My favorite metaphor (to overcome) is the silo. Which is where farmers store grain — keeping it safe from blight, pests, and the weather — so that no one starves when winter comes. Real silos have high utility in farming. And in the enterprise, data silos allow local control and governance in a way that may be valuable. Legal and regulatory considerations may require that some silos remain as silos.
But a silo is a disconnected thing that prevents larger structures from being composed easily. Silos impede everything: app dev, data science and analytics, reporting, compliance, and the AI-singing robots of our fever dreams.
Data silos mean unconnected data — and unconnected data sucks.
Connectedness is the Solution
A knowledge graph is the only realistic way to manage enterprise data in full generality, at scale, in a world where connectedness is everything. This shouldn’t really surprise us given that graphs are all about connections and connectedness.

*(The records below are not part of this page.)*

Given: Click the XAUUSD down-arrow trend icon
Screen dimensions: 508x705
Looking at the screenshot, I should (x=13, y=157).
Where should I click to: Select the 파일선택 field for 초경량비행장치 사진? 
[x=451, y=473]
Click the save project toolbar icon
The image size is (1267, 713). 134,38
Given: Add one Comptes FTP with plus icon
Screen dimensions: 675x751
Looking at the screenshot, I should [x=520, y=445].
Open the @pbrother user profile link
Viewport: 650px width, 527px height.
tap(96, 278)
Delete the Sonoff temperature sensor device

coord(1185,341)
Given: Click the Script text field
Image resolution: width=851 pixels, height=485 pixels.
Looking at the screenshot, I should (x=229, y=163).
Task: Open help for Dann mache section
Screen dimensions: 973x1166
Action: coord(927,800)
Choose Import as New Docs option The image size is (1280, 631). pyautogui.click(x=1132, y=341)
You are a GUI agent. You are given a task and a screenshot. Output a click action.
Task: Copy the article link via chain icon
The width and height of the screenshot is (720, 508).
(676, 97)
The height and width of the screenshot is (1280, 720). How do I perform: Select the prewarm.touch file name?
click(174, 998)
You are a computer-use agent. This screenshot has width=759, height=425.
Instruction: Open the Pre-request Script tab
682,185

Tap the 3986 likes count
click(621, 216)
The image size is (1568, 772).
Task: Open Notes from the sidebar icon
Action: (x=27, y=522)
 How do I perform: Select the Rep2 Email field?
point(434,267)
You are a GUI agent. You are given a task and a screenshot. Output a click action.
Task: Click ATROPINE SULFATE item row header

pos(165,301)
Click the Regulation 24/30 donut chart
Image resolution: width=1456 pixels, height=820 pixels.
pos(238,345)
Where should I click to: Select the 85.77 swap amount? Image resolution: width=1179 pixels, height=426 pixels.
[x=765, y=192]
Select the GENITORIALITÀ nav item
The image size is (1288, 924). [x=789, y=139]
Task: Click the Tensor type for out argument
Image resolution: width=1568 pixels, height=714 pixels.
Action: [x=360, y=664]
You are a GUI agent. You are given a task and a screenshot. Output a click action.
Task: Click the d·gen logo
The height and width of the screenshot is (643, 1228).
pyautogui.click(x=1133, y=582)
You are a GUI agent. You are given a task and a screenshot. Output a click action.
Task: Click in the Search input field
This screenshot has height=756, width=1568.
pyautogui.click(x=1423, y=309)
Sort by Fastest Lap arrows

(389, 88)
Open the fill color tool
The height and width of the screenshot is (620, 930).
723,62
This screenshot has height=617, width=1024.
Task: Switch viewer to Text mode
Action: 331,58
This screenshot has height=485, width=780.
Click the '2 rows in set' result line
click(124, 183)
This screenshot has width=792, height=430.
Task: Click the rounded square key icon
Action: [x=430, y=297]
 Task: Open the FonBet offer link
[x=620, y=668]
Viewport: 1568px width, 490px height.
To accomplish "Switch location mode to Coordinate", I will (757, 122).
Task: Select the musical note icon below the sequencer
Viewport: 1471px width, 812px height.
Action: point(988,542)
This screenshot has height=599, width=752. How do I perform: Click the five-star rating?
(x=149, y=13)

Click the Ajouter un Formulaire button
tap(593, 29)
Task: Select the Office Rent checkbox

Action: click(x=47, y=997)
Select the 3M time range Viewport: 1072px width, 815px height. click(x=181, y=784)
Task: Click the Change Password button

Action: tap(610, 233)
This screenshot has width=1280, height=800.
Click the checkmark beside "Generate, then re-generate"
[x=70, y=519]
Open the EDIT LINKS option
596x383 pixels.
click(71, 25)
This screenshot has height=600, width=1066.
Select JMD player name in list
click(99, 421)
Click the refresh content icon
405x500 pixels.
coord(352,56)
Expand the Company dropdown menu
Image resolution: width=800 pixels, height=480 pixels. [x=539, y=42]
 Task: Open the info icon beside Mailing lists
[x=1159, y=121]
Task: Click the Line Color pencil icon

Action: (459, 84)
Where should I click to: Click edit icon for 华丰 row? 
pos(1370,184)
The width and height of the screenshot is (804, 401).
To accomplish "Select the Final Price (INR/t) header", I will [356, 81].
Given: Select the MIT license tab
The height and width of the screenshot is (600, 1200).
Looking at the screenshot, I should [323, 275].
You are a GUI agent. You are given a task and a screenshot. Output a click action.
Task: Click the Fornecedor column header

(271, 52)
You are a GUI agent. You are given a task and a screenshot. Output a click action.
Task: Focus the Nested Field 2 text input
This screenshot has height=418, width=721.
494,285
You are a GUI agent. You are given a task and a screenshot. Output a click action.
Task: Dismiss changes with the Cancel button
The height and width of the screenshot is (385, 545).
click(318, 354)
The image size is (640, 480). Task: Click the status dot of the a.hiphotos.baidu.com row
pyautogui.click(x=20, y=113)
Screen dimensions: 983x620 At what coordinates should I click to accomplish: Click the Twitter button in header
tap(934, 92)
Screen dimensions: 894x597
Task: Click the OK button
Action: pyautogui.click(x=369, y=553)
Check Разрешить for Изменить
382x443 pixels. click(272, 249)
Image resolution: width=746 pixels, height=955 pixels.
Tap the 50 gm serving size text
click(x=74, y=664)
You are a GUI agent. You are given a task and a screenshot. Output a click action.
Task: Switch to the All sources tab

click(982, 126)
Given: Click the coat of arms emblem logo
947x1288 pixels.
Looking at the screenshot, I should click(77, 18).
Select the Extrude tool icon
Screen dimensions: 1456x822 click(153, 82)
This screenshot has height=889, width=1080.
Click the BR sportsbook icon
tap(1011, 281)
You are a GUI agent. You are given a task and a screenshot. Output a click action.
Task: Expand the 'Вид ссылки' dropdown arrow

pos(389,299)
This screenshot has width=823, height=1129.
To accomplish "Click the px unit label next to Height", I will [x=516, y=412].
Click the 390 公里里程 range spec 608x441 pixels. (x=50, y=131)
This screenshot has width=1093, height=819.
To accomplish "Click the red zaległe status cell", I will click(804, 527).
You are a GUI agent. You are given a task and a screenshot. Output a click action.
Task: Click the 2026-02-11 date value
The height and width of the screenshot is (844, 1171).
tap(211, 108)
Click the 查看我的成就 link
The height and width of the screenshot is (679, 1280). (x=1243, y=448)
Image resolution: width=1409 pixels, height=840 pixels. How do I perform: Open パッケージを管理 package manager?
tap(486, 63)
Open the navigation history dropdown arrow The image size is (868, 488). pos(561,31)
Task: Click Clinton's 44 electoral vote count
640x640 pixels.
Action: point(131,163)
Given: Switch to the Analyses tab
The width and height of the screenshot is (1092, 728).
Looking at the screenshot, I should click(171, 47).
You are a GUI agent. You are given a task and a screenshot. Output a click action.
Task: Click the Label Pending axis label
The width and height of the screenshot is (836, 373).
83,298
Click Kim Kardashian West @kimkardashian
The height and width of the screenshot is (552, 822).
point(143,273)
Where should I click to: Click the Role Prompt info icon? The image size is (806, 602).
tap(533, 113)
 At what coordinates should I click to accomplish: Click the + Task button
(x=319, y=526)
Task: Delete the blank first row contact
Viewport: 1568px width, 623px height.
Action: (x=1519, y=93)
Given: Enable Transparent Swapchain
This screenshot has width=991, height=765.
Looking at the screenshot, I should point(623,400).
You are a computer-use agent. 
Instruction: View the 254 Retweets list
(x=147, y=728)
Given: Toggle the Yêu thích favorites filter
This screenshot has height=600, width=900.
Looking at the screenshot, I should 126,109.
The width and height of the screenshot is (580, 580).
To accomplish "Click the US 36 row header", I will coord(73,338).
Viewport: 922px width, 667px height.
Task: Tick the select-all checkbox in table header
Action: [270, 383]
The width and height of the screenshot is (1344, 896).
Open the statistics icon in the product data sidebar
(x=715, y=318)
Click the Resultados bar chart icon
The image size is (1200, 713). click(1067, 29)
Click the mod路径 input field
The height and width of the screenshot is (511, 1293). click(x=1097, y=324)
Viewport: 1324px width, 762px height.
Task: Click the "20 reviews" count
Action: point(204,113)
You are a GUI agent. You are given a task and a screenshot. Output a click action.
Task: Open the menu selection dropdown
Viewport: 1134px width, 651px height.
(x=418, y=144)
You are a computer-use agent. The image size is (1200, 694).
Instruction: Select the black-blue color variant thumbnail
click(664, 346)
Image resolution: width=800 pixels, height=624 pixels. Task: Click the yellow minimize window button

The CIO of an enormous American bank told me recently that his organization annually spends 1/3rd of its IT budget on the Enterprise Data Silo Problem. That’s just unacceptable.
Among Stardog’s current production customers there are many motivating examples where crucial decisions depend on connecting otherwise unconnected data:
- Global manufacturer calculates market penetration (for all global markets) for each of its thousands of SKUs, turning 20+ PLM silos into a single PLM
- Global consumer org populates map application from dozens of 3rd party data sources
- Global ecommerce site turns many disconnected, partial product catalogs into a single product catalog
- Global bank turns trillions of counterparty risk instruments into a single Financial Knowledge Graph
- Pioneer of space exploration unifies disconnected supply chain and systems engineering data into a single Knowledge Graph for lunar mission planning
Each of these is radically different but, from our point of view, also identical. At the same time.
How is that possible? Two large-scale historical technology trends are crucial here: first, virtualization of everything; second, knowledge graph is the data model for the next 20+ years. The value proposition of Knowledge Graph lives at the intersection of these trends. Let’s talk about both of them.
First Trend: Virtualization
What do I mean by virtualization? Consider, by way of analogy, Storage Area Networks (SAN). A SAN is a lie, a useful fiction that we agree to tell ourselves. A SAN says there is one infinite-sized hard drive that everyone in the enterprise can read from and write to whenever they want without regard for the laws of physics. That’s a useful lie; which is to say, it’s an abstraction.
From one perspective, a SAN is fake news. Sad! Physics always matters. And yet with the proper implementation, technical know-how, and capital investment, we can just act as if there is one big hard drive and…it just works.
Can we generalize this analogy? Yes. The right abstraction often has exactly this kind of “useful fiction” feel — SAN virtualizes storage; Cloud virtualizes compute; DCOS virtualizes infrastructure.
So what virtualizes data? What virtualizes the silos?
How would you build a thing that made it appear as if the data silos didn’t exist but the data — and databases, data sources, data-providing services, and so on –in them still did? Virtualization here doesn’t just mean virtual or federated query. It means the same kind of useful fiction about data as we have with compute, storage, etc. Virtualization means the appropriate abstraction for the task and in the context.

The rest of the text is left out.